Instruction for the entries that follow: retype exactly the lines from the line with "Task: Select the Macintosh HD - Data row" to the line with "Task: Click the Invite Promoter button", both included, and omit all others.

--------

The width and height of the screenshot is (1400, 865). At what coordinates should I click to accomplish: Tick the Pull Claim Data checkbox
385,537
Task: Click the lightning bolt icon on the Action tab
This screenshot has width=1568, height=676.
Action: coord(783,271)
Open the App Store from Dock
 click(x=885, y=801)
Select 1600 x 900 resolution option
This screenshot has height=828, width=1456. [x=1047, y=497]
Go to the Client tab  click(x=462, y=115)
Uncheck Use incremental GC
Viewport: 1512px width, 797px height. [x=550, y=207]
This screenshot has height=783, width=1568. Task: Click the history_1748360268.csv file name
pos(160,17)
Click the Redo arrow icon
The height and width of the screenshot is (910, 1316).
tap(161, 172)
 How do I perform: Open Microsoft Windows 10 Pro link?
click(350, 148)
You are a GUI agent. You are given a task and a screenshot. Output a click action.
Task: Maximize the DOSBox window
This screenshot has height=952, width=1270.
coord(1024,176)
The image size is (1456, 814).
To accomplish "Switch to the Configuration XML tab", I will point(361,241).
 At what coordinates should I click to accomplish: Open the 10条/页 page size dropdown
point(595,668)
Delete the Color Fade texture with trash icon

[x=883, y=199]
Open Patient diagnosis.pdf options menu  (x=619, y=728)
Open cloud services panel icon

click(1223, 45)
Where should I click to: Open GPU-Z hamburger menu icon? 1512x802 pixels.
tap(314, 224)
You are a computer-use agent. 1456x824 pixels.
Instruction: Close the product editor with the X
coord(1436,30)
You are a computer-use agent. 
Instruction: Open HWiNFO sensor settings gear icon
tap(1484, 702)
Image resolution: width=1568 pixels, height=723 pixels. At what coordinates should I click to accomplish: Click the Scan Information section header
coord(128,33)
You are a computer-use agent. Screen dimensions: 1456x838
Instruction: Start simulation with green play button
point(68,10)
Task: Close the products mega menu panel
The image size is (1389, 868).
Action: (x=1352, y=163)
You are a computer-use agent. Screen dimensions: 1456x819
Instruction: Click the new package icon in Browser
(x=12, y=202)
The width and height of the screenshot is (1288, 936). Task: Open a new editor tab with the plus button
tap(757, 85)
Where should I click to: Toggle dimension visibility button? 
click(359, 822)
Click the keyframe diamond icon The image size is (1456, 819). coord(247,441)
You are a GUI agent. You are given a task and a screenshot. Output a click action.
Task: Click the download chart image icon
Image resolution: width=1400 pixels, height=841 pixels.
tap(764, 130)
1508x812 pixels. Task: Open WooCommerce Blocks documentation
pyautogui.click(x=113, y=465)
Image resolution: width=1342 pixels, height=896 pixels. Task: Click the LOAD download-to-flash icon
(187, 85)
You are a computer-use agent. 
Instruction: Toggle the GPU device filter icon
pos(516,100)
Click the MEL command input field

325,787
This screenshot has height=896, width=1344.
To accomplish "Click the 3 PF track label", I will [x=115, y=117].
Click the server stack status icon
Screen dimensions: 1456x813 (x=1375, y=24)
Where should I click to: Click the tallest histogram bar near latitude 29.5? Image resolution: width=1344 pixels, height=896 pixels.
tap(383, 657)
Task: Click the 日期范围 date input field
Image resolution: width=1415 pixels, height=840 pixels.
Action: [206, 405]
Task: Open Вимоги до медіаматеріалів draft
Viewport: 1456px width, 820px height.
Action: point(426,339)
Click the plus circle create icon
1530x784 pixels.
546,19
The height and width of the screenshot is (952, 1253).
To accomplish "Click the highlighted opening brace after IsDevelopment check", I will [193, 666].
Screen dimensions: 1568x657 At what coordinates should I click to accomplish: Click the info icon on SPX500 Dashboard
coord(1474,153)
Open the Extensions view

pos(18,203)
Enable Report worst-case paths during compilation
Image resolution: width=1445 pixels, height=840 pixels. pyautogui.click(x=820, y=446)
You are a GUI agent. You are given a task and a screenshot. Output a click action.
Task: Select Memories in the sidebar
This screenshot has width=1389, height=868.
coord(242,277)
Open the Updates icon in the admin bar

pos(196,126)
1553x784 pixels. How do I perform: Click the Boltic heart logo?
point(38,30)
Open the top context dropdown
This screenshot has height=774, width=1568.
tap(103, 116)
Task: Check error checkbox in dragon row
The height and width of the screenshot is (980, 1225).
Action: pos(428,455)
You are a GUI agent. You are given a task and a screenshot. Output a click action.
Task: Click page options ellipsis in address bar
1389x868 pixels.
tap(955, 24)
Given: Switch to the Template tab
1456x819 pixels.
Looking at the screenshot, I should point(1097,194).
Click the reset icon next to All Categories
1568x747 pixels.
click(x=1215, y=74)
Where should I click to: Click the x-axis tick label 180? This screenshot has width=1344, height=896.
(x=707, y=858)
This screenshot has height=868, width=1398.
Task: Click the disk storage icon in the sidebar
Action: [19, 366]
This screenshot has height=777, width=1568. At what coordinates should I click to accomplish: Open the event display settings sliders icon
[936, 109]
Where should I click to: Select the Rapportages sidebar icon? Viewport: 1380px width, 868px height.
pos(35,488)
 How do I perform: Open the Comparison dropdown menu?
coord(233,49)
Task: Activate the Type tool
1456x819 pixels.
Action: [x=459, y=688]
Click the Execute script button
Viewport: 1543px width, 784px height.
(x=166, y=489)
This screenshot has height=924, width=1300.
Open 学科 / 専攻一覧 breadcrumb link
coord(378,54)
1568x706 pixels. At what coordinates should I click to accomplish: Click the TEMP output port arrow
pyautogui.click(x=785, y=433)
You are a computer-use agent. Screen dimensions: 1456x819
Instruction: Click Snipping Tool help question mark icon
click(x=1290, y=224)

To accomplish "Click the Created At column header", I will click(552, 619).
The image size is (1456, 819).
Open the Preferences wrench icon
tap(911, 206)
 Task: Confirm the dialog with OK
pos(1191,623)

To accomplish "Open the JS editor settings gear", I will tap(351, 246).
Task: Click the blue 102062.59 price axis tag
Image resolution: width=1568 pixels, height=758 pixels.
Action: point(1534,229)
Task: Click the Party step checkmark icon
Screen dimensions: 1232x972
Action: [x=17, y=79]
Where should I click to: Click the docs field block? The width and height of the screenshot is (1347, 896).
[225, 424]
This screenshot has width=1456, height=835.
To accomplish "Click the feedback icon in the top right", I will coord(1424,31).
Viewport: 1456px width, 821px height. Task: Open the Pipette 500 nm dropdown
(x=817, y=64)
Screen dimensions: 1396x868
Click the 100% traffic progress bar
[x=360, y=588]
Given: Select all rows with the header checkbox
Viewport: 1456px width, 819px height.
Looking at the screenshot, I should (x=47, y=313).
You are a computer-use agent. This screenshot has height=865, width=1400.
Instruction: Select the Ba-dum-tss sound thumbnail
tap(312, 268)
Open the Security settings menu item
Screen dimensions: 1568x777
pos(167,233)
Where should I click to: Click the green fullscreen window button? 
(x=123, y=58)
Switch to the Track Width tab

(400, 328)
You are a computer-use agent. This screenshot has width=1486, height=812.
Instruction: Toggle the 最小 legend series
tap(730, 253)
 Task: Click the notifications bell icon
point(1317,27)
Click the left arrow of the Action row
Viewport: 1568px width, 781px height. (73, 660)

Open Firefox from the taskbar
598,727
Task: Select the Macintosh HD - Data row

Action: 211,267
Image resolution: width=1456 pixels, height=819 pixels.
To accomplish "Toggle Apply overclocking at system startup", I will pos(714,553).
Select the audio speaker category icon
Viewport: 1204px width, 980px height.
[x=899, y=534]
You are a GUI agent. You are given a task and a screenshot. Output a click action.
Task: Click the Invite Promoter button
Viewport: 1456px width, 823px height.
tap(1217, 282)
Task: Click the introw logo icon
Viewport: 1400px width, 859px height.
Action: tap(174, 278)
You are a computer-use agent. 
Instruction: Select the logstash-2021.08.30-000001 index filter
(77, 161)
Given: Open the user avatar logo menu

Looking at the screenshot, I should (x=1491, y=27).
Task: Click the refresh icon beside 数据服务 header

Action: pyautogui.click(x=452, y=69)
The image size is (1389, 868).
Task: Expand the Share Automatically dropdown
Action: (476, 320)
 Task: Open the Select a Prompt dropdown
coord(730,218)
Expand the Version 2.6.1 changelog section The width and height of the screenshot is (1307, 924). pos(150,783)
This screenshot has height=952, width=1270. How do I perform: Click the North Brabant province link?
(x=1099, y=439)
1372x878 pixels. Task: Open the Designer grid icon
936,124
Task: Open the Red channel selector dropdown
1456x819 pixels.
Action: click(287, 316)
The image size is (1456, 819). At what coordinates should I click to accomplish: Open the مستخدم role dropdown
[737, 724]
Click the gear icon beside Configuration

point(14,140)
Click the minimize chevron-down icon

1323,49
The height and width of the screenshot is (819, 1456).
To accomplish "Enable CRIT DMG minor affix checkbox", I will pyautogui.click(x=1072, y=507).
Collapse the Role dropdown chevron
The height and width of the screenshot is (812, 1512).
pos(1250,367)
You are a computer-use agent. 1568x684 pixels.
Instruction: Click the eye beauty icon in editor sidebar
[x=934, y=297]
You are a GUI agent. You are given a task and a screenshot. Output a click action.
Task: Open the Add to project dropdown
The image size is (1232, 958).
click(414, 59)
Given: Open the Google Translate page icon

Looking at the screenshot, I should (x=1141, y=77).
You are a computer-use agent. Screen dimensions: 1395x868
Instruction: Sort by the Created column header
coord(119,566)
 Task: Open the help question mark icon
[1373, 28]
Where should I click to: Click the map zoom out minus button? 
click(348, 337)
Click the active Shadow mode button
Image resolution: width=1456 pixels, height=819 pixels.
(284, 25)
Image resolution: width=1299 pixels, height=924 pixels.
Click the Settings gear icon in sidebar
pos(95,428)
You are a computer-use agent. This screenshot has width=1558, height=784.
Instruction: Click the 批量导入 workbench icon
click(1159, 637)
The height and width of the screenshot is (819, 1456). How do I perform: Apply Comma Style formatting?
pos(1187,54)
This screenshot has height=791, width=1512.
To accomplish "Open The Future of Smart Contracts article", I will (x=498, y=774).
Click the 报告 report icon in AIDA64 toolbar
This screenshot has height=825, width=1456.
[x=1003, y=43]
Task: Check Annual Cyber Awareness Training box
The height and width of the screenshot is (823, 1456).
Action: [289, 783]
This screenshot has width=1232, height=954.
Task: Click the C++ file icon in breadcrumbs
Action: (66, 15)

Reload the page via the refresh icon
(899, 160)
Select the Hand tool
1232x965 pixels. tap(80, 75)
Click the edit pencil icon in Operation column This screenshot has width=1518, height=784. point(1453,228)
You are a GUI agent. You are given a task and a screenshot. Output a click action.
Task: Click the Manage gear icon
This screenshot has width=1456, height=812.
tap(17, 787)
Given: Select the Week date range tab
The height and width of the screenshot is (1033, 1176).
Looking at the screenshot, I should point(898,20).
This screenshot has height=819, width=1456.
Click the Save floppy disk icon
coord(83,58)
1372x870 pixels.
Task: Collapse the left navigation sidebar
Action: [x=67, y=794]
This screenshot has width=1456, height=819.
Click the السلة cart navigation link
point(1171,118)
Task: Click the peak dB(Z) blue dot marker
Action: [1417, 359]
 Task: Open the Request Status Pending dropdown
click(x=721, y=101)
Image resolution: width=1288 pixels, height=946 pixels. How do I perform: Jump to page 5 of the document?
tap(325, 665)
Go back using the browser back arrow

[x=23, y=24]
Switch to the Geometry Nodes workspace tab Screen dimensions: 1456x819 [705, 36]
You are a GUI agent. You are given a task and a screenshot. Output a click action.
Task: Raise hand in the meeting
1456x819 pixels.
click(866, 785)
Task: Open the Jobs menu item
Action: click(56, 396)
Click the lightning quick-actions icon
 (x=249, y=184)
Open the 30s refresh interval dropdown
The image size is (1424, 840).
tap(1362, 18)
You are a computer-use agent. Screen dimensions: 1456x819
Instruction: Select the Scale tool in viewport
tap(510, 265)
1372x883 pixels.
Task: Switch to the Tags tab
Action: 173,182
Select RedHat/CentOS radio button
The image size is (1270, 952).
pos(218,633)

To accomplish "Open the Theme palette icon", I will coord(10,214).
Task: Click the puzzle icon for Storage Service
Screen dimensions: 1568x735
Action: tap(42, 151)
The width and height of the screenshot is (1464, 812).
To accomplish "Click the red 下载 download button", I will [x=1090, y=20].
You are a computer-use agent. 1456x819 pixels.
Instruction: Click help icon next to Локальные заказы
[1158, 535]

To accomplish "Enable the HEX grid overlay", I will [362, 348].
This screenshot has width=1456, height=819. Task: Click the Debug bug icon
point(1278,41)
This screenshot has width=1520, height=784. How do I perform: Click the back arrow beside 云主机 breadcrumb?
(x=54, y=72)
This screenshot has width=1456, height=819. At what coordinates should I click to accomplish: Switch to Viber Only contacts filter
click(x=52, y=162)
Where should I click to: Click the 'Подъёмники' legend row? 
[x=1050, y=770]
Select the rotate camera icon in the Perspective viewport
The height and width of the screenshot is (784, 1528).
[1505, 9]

--------

RESULT OF THIS EXERCISE.
Task: Select the Macintosh HD - Data row

Action: 211,267
Image resolution: width=1456 pixels, height=819 pixels.
To accomplish "Toggle Apply overclocking at system startup", I will pos(714,553).
Select the audio speaker category icon
Viewport: 1204px width, 980px height.
[x=899, y=534]
You are a GUI agent. You are given a task and a screenshot. Output a click action.
Task: Click the Invite Promoter button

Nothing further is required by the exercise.